Единицы внутренней речи, утверждал психолог, неразложимы на грамматические элементы, так как между ними нет грамматических связей, но господствуют связи иного рода, в основе которых лежат не законы логики или грамматики, но законы ценностного эмоционального отношения, соответствия, диалогического нанизывания. Во внутренней речи, как считает Л.С. Выготский, смысл преобладает над значением и это преобладание, утверждает он, доведено до математического предела.  Отсюда – тенденция к агглютинации, обогащению и «слипанию» слов во внутренней речи.

При этом смыслы отдельных слов, по его выражению, «как бы вливаются друг в друга и как бы влияют друг на друга, так, что предшествующие как бы содержатся в последующем или его модифицируют».  Неделимость внутренней речи на «до» и «после», ее крайняя предикативность при одновременном тождестве с абсолютной субъективностью, ее смысловая экспансия и ее порождающая сила по отношению к внешней речи все это, в представлении Л.С. Выготского характеризует внутреннюю речь как совершенно уникальное в психологическом отношении явление и, в то же время социокультурный феномен.

## Задание
Что, по мнению Л.С. Выготского, преобладает над значением во внутренней речи согласно отрывку о внутренней речи?

## Выдержки из записей
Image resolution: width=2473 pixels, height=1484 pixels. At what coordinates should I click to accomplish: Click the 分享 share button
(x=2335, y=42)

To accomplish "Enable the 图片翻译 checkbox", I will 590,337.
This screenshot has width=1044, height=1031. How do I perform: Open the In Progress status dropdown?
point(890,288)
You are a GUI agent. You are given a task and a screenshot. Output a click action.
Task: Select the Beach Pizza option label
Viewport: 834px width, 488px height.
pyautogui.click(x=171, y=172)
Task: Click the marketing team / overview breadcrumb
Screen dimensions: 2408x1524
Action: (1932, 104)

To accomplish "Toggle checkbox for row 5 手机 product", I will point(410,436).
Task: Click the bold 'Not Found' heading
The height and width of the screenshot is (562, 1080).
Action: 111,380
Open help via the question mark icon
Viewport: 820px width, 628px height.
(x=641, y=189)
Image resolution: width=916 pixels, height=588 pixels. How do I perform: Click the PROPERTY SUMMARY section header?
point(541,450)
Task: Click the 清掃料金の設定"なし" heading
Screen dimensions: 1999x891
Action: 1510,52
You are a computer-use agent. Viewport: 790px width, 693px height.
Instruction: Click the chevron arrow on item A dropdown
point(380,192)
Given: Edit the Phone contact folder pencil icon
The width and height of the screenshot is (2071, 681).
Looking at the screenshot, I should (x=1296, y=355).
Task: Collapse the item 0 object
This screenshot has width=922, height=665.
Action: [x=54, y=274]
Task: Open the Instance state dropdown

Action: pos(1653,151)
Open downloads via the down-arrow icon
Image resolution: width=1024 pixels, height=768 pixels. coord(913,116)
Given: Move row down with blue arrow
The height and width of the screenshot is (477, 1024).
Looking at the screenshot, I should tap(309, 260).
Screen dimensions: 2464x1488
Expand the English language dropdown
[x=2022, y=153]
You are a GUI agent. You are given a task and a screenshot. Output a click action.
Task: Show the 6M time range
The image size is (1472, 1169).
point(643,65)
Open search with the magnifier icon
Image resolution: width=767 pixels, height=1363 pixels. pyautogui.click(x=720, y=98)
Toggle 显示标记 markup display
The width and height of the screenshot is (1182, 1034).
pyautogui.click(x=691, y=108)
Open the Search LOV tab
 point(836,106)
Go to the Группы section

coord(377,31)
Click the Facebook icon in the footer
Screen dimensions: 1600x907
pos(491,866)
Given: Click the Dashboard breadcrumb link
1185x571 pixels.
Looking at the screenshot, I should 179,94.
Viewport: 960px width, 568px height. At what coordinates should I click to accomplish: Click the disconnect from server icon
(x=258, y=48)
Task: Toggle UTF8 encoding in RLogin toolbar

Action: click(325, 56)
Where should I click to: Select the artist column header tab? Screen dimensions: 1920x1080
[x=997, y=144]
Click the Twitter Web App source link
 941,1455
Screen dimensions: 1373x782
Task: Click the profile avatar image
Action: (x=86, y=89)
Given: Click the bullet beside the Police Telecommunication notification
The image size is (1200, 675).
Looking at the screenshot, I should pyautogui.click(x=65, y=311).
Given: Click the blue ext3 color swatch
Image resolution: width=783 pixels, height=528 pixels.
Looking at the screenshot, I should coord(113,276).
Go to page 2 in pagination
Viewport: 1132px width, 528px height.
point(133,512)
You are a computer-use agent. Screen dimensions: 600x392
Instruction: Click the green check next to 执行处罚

## Решение
Смысл.